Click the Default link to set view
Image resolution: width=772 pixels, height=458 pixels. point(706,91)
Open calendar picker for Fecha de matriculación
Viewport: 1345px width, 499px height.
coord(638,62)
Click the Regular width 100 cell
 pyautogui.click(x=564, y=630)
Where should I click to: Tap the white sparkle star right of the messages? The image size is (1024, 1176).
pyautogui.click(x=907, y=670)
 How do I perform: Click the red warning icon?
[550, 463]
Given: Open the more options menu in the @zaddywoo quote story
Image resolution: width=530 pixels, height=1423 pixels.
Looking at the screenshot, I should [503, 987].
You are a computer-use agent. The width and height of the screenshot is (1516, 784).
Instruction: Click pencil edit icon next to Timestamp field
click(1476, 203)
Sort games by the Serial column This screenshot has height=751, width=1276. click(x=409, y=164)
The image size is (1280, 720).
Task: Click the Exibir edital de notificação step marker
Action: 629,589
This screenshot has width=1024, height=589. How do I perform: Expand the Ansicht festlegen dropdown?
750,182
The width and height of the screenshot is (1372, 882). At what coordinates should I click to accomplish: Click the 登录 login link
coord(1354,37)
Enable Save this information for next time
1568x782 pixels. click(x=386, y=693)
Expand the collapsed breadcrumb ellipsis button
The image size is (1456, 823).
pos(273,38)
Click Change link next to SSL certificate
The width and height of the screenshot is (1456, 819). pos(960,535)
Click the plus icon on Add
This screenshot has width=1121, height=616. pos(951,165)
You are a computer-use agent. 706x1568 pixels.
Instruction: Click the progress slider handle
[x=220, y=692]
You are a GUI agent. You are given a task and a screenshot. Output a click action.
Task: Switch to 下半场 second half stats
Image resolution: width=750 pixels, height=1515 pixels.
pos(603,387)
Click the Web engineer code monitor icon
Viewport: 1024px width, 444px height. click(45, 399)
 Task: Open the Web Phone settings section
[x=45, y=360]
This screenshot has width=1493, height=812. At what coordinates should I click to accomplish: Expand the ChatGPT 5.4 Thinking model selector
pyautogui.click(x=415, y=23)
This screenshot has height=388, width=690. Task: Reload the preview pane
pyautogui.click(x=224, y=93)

● ● ●

Pull out every line in the records above that contains the word "should", and copy each one in full.

Where should I click to: Tap the white sparkle star right of the messages? The image size is (1024, 1176).
Looking at the screenshot, I should [503, 987].
The width and height of the screenshot is (1372, 882). At what coordinates should I click to accomplish: Click the 登录 login link
This screenshot has width=1493, height=812. At what coordinates should I click to accomplish: Expand the ChatGPT 5.4 Thinking model selector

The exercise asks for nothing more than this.